Wherein I attempt to relate the trials and tribulations of tracking down information on people who are dead, but bear some resemblance to me...when they were alive.

Saturday, September 23, 2006

How To Be Remembered

People think that heroic deeds are the only thing that gets you recorded by history. I'm here to tell you that I've found evidence that allows for a whole range of activities that will keep you on the books for some time yet. But in order for people in the future to know the real you, and not the guy who lived 3 blocks away from you with a deceptively similar name, then you're going to have to make sure to follow some simple rules for living:

1. When you decide to live in a new country, no matter what your culture's traditions are, do not name yourself after a geologic formation. Not only are you making genealogical research impossible to distinguish you from the 4 other people with your name that had similar birthdays and potentially slept with your wife after you died (yea, I'm looking at you, Joseph), but you make it nigh impossible for your descendants to Google themselves without getting multiple hits on Drayton/St. Thomas/Valley 9 man Region 3 Varsity Football (Go Blue Knights!).

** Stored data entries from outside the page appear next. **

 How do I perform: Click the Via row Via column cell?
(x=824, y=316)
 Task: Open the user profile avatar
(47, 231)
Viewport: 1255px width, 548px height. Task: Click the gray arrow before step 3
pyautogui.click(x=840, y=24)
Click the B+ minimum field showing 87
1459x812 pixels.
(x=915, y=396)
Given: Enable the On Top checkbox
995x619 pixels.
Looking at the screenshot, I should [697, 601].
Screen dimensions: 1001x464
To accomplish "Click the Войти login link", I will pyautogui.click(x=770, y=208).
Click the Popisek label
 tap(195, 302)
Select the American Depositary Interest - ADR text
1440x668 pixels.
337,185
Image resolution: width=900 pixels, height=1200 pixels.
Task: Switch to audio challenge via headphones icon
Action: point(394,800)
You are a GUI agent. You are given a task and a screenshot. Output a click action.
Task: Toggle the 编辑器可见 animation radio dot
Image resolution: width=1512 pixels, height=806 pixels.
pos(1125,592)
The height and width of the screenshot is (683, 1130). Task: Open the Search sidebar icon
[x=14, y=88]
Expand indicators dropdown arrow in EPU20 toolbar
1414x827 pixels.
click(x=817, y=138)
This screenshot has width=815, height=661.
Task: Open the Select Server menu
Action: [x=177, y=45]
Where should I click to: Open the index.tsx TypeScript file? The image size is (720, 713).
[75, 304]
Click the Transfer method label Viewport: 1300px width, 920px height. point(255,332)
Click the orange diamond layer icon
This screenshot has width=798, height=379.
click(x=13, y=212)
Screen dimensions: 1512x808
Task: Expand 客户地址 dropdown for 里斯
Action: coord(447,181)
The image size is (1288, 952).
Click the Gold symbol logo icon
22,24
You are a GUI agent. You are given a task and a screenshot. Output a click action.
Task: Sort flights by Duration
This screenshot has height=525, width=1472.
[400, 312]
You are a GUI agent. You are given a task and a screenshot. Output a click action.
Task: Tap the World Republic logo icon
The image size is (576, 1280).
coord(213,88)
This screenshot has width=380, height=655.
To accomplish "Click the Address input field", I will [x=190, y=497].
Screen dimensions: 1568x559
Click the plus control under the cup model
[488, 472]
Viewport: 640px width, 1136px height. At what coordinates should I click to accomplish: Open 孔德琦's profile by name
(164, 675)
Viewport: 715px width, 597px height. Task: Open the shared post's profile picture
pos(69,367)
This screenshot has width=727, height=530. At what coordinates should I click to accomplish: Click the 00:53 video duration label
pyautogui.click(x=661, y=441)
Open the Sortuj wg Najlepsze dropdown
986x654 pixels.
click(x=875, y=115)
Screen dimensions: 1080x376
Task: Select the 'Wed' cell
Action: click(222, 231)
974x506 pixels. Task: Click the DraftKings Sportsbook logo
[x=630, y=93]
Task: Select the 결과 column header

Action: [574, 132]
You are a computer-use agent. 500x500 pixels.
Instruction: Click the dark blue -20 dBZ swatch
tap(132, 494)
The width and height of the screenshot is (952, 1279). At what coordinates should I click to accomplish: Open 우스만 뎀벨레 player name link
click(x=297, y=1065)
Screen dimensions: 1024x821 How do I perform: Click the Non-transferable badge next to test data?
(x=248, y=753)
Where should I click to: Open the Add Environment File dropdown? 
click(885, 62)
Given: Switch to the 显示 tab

2. If your father's name was Ole, I can't help you. You know that Newhart show, where the characters used to introduce themselves as "This is my brother Darrell, and this is my other brother Darrell"? Well, the Norwegians weren't too far off. I've lost count of the amount of times I've had to keep track of the generations of Ole Olsons. And you can stop that snickering in the back, you Swedes, as you're just as guilty.

3. Speaking of the Scandinavians, I'm sure you're all chortling in your collective mugs of beer over the years and years of folks coming in from the old country and arbitrarily determining what they'd tell people their last names were. I had one researcher with which I was working simply detail every possible name for a Norwegian that was on his list. This included father's name, farm name, region name, name where they got baptized, their 3rd cousin on their mother's side (but only if he was born under a full moon), and so forth. I figure it was some sort of joke passed down through the generations, where Ole and Sven were on the boat figuring out how they were going to mess with the various census takers and immigration officials through the upcoming years. Don't get me started on the variety of original spellings of Knute.

4. Want to become a family legend? Get adopted in Canada, move to America when you're an infant, change your name when you get to 18, and then proceed to live your life telling no one who you really are or where you came from.

Other than these points, if you simply answer the census taker's questions without being "creative", have lots of kids and stay in one place over a great deal of time, I'll have no real problem with you.